Avoid these common pitfalls in sample size calculation for logistic regression:

  1. Ignoring the outcome prevalence: Not accounting for the baseline probability of the outcome can lead to severe underestimation of required sample size, especially for rare outcomes.
  2. Overlooking covariates: Forgetting to include all planned covariates in your calculation can result in an underpowered study.
  3. Using effect sizes from different populations: Effect sizes can vary significantly between populations. Always use effect sizes relevant to your specific study population.
  4. Not accounting for missing data: Failing to adjust for expected missing data can lead to an underpowered study when data are inevitably missing.
  5. Assuming perfect measurement: Measurement error in predictors or outcomes can reduce statistical power. Consider the reliability of your measurements.
  6. Ignoring clustering: For studies with clustered data, not accounting for intra-class correlation can lead to overestimation of power.

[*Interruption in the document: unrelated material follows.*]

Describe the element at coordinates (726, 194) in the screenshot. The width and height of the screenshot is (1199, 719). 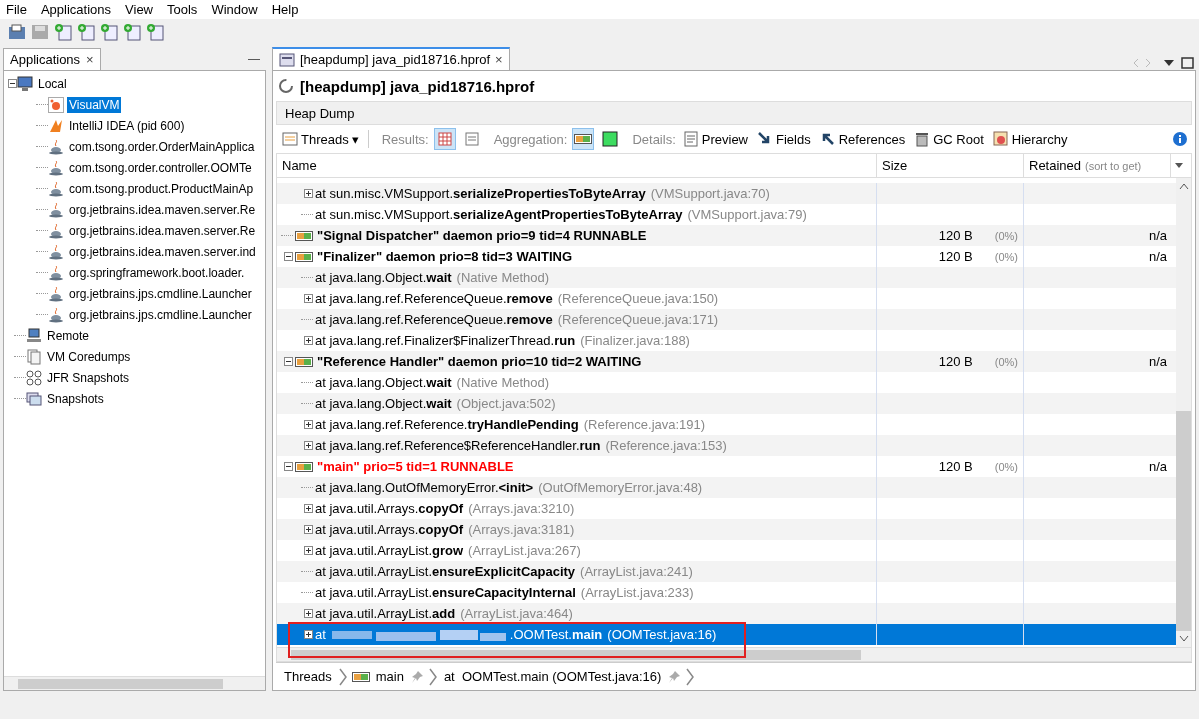
I see `table-row: at sun.misc.VMSupport.serializePropertiesToByteArray (VMSupport.java:70)` at that location.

  7. Using one-tailed tests inappropriately: One-tailed tests assume the direction of the effect is known with certainty, which is rarely the case. Two-tailed tests are almost always more appropriate.
  8. Not justifying parameters: Failing to provide clear rationale for your chosen parameters (α, power, effect size) can weaken your study proposal or manuscript.

Always document your sample size calculation process and assumptions, and consider having your calculations reviewed by a statistician.